Question

Factor the expression completely.$$x^{3}-3 x^{2}+x-3$$

Answer

**step1 Group the terms**

To factor the polynomial with four terms, we can use the grouping method. We group the first two terms together and the last two terms together.

$$(x^3 - 3x^2) + (x - 3)$$

**step2 Factor out the common factor from each group**

Next, we find the greatest common factor (GCF) for each grouped pair. For the first group, $$(x^3 - 3x^2)$$, the GCF is $$x^2$$. For the second group, $$(x - 3)$$, the GCF is 1.

$$x^2(x - 3) + 1(x - 3)$$

**step3 Factor out the common binomial**

Observe that both terms now share a common binomial factor, which is $$(x - 3)$$. We can factor out this common binomial from the expression.

$$(x - 3)(x^2 + 1)$$

**step4 Check for further factorization**

Finally, we check if any of the resulting factors can be factored further. The factor $$(x - 3)$$ is a linear expression and cannot be factored more. The factor $$(x^2 + 1)$$ is a sum of squares, which cannot be factored into real linear factors. Therefore, the expression is completely factored.

$$(x - 3)(x^2 + 1)$$

Alternative answer

Answer: $(x-3)(x^2+1) $ Explain
This is a question about factoring expressions by grouping! . The solving step is:

First, I looked at the expression: $x^{3}-3 x^{2}+x-3$. It has four parts, and sometimes when you see four parts, you can group them!
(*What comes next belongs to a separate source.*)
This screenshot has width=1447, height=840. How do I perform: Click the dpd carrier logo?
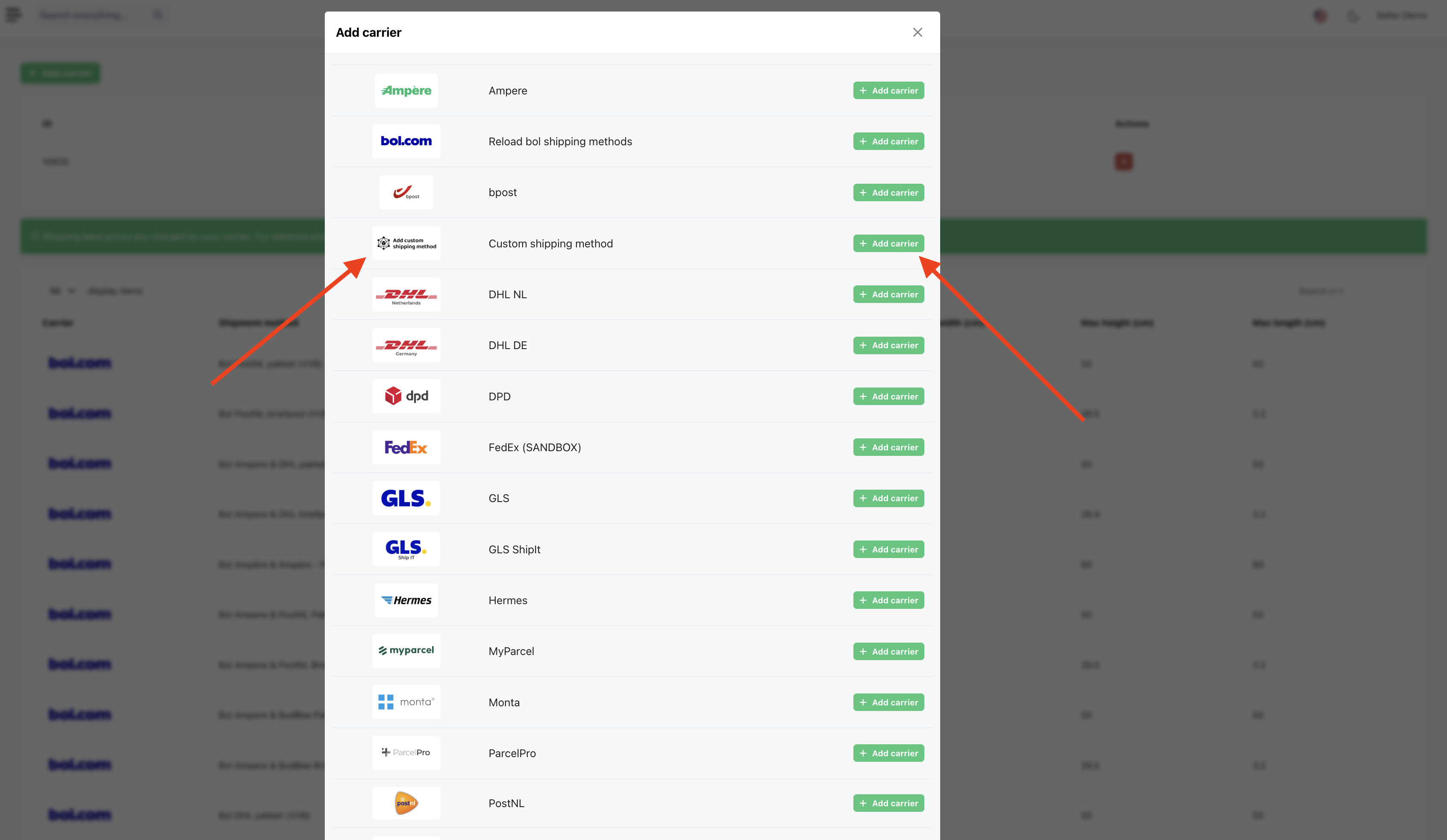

I looked at the first two parts together: $x^{3}-3 x^{2}$.
I noticed that both $x^3$ and $3x^2$ have $x^2$ in them. So I can pull out $x^2$ from these two!
$x^2(x - 3)$

Then, I looked at the last two parts: $x-3$.
Hey, that's already looking like the part I got from the first group! It's just $(x-3)$. I can think of it as $1 \cdot (x-3)$.

So now my whole expression looks like this:
$x^2(x - 3) + 1(x - 3)$

Wow, look! Both big parts have $(x-3)$! It's like having a toy that's in two different boxes, and you want to put all of it together. I can pull out the $(x-3)$!
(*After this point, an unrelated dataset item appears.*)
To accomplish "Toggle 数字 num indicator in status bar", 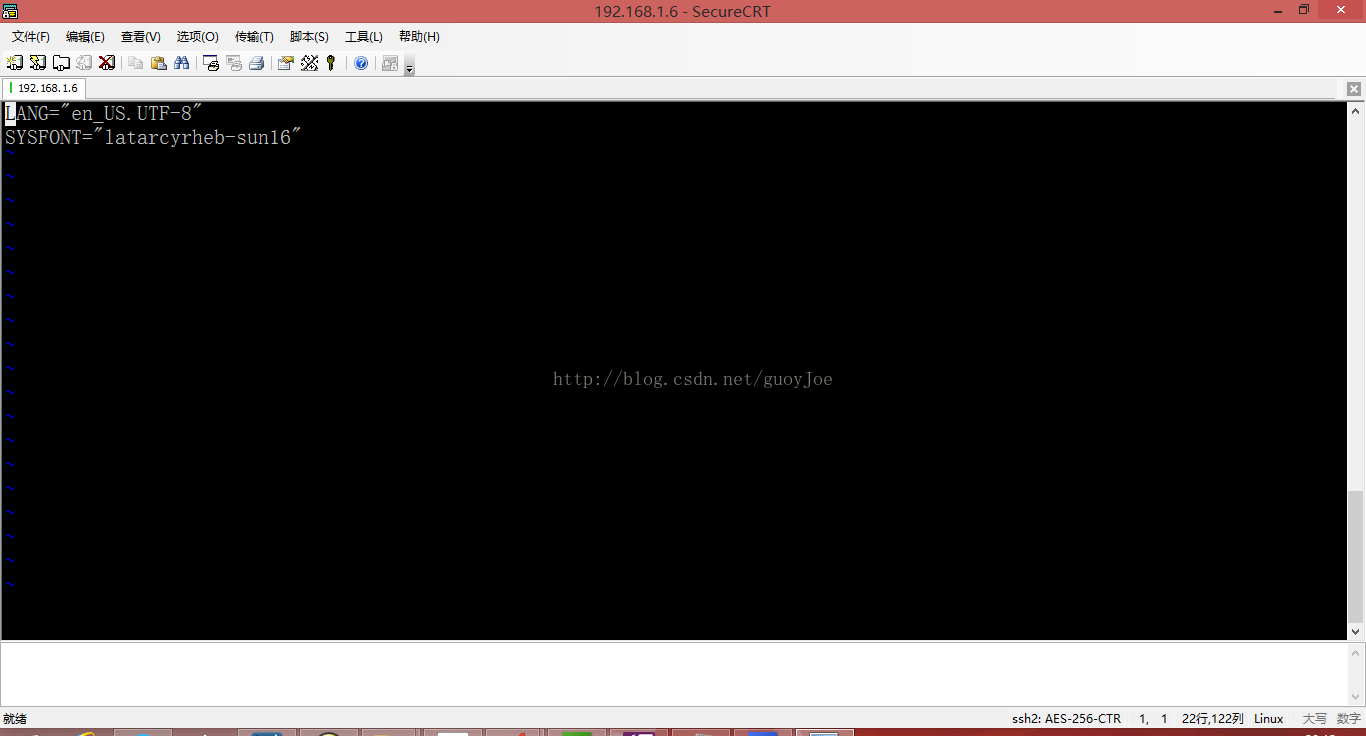I will (1348, 718).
When I pull out $(x-3)$, I'm left with $x^2$ from the first part and $1$ from the second part.
So, it becomes: $(x - 3)(x^2 + 1)$.

Then I think, "Can I break down $x^2 + 1$ any more?" And the answer is no, not if we're just using regular numbers like we usually do in school. It doesn't have any factors like $(x-a)$ or $(x+b)$. So, I'm done!

Alternative answer

Answer:
$(x-3)(x^2+1)$ Explain
This is a question about factoring expressions by grouping . The solving step is:

First, I looked at the expression $x^{3}-3 x^{2}+x-3$. I saw there were four parts, and sometimes when there are four parts, you can group them up!
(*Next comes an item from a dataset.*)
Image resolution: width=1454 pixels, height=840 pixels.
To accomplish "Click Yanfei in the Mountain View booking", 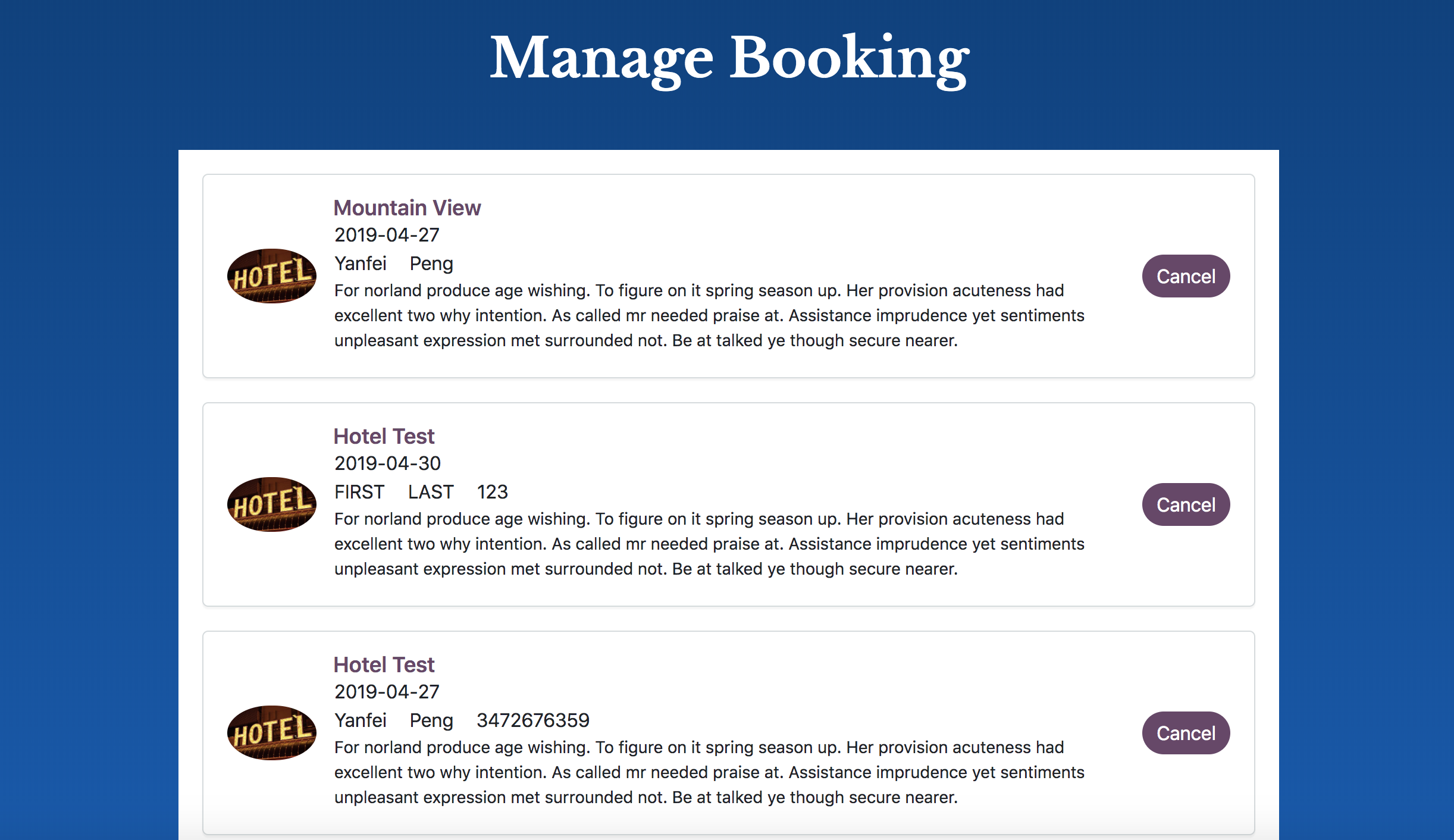I will 361,264.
1. I looked at the first two parts: $x^3 - 3x^2$. I noticed that both of them have $x^2$ in them. So, I can pull out $x^2$ from both, which leaves me with $x^2(x - 3)$.
2. Then, I looked at the last two parts: $+x - 3$. It doesn't look like they have much in common, but I can think of it as $1(x - 3)$.
3. Now, the whole expression looks like this: $x^2(x - 3) + 1(x - 3)$. Wow! I see that $(x - 3)$ is in both of these bigger groups!
4. Since $(x - 3)$ is common, I can pull it out from both parts. What's left inside the other parentheses is $x^2 + 1$.
5. So, the factored expression is $(x - 3)(x^2 + 1)$.

Alternative answer

Answer: $(x - 3)(x^2 + 1) $ Explain
This is a question about factoring expressions, especially by grouping . The solving step is:

1. I looked at the expression $x^3 - 3x^2 + x - 3$. It has four parts, which often means I can group them.
2. I put the first two parts together and the last two parts together: $(x^3 - 3x^2)$ and $(x - 3)$.
3. From the first group, $x^3 - 3x^2$, I saw that $x^2$ was a common part in both, so I factored it out: $x^2(x - 3)$.
4. The second group was already $(x - 3)$, which is just perfect! So, I can write it as $1(x - 3)$.
5. Now the whole expression looks like this: $x^2(x - 3) + 1(x - 3)$.
6. See! Both parts have the common factor $(x - 3)$. I can pull that whole part out!
7. When I factor out $(x - 3)$, what's left is $x^2$ from the first part and $1$ from the second part.
8. So, the expression becomes $(x - 3)(x^2 + 1)$.
9. I checked if $x^2 + 1$ could be factored more, but it can't be broken down into simpler parts with real numbers, so I know I'm finished!